*** Block opens ***

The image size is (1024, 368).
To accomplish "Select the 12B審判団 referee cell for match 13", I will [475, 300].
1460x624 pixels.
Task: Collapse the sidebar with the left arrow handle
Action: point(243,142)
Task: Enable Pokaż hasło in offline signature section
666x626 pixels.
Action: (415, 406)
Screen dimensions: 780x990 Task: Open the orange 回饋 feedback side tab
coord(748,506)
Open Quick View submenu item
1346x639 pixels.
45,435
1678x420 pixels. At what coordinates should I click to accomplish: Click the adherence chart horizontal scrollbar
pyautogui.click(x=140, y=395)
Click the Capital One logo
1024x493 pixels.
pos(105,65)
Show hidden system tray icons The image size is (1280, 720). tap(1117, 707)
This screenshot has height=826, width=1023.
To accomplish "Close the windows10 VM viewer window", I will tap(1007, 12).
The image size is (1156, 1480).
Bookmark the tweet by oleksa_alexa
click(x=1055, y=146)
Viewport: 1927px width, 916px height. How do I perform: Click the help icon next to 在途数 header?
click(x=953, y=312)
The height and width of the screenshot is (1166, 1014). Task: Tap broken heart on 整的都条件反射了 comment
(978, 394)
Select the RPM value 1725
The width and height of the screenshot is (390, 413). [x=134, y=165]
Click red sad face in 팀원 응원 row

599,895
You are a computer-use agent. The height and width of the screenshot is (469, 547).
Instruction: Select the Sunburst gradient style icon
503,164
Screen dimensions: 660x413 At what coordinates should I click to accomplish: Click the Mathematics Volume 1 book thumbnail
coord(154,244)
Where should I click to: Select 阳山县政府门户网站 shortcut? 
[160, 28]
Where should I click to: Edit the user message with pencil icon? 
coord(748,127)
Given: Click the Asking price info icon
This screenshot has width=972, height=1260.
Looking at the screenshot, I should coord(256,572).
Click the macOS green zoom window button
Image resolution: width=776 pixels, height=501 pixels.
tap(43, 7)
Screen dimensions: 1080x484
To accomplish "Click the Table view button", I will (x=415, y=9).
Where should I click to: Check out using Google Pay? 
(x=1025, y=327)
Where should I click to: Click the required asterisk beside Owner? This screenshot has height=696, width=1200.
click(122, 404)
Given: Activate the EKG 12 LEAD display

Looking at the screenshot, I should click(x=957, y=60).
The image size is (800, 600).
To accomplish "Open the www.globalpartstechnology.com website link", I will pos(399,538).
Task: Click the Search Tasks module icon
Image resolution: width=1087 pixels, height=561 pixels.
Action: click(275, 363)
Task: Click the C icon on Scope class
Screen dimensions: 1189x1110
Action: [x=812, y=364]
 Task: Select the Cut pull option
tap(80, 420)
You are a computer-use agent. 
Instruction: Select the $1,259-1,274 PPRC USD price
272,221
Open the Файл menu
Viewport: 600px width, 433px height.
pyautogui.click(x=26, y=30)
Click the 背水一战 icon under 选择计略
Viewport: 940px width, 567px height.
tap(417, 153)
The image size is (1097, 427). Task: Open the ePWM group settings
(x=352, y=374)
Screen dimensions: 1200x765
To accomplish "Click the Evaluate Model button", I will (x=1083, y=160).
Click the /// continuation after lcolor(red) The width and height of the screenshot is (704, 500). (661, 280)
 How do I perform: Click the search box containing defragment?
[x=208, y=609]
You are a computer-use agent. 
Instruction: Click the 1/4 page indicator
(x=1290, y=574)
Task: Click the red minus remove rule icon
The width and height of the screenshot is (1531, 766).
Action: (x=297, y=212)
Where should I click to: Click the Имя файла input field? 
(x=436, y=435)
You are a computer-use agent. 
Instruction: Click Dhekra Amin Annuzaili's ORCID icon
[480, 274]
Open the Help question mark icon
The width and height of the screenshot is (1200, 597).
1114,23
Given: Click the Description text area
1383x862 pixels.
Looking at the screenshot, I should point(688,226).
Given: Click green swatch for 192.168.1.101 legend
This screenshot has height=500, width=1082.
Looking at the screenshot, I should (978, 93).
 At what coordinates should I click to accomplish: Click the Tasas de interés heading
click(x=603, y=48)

*** Block closes ***

# [Problem description]
The answer should be an exact copy of the data.

# [Answer to this task]
The image size is (1024, 368).
To accomplish "Select the 12B審判団 referee cell for match 13", I will [475, 300].
1460x624 pixels.
Task: Collapse the sidebar with the left arrow handle
Action: point(243,142)
Task: Enable Pokaż hasło in offline signature section
666x626 pixels.
Action: (415, 406)
Screen dimensions: 780x990 Task: Open the orange 回饋 feedback side tab
coord(748,506)
Open Quick View submenu item
1346x639 pixels.
45,435
1678x420 pixels. At what coordinates should I click to accomplish: Click the adherence chart horizontal scrollbar
pyautogui.click(x=140, y=395)
Click the Capital One logo
1024x493 pixels.
pos(105,65)
Show hidden system tray icons The image size is (1280, 720). tap(1117, 707)
This screenshot has height=826, width=1023.
To accomplish "Close the windows10 VM viewer window", I will tap(1007, 12).
The image size is (1156, 1480).
Bookmark the tweet by oleksa_alexa
click(x=1055, y=146)
Viewport: 1927px width, 916px height. How do I perform: Click the help icon next to 在途数 header?
click(x=953, y=312)
The height and width of the screenshot is (1166, 1014). Task: Tap broken heart on 整的都条件反射了 comment
(978, 394)
Select the RPM value 1725
The width and height of the screenshot is (390, 413). [x=134, y=165]
Click red sad face in 팀원 응원 row

599,895
You are a computer-use agent. The height and width of the screenshot is (469, 547).
Instruction: Select the Sunburst gradient style icon
503,164
Screen dimensions: 660x413 At what coordinates should I click to accomplish: Click the Mathematics Volume 1 book thumbnail
coord(154,244)
Where should I click to: Select 阳山县政府门户网站 shortcut? 
[160, 28]
Where should I click to: Edit the user message with pencil icon? 
coord(748,127)
Given: Click the Asking price info icon
This screenshot has width=972, height=1260.
Looking at the screenshot, I should coord(256,572).
Click the macOS green zoom window button
Image resolution: width=776 pixels, height=501 pixels.
tap(43, 7)
Screen dimensions: 1080x484
To accomplish "Click the Table view button", I will (x=415, y=9).
Where should I click to: Check out using Google Pay? 
(x=1025, y=327)
Where should I click to: Click the required asterisk beside Owner? This screenshot has height=696, width=1200.
click(122, 404)
Given: Activate the EKG 12 LEAD display

Looking at the screenshot, I should click(x=957, y=60).
The image size is (800, 600).
To accomplish "Open the www.globalpartstechnology.com website link", I will pos(399,538).
Task: Click the Search Tasks module icon
Image resolution: width=1087 pixels, height=561 pixels.
Action: click(275, 363)
Task: Click the C icon on Scope class
Screen dimensions: 1189x1110
Action: [x=812, y=364]
 Task: Select the Cut pull option
tap(80, 420)
You are a computer-use agent. 
Instruction: Select the $1,259-1,274 PPRC USD price
272,221
Open the Файл menu
Viewport: 600px width, 433px height.
pyautogui.click(x=26, y=30)
Click the 背水一战 icon under 选择计略
Viewport: 940px width, 567px height.
tap(417, 153)
The image size is (1097, 427). Task: Open the ePWM group settings
(x=352, y=374)
Screen dimensions: 1200x765
To accomplish "Click the Evaluate Model button", I will (x=1083, y=160).
Click the /// continuation after lcolor(red) The width and height of the screenshot is (704, 500). (661, 280)
 How do I perform: Click the search box containing defragment?
[x=208, y=609]
You are a computer-use agent. 
Instruction: Click the 1/4 page indicator
(x=1290, y=574)
Task: Click the red minus remove rule icon
The width and height of the screenshot is (1531, 766).
Action: (x=297, y=212)
Where should I click to: Click the Имя файла input field? 
(x=436, y=435)
You are a computer-use agent. 
Instruction: Click Dhekra Amin Annuzaili's ORCID icon
[480, 274]
Open the Help question mark icon
The width and height of the screenshot is (1200, 597).
1114,23
Given: Click the Description text area
1383x862 pixels.
Looking at the screenshot, I should point(688,226).
Given: Click green swatch for 192.168.1.101 legend
This screenshot has height=500, width=1082.
Looking at the screenshot, I should (978, 93).
 At what coordinates should I click to accomplish: Click the Tasas de interés heading
click(x=603, y=48)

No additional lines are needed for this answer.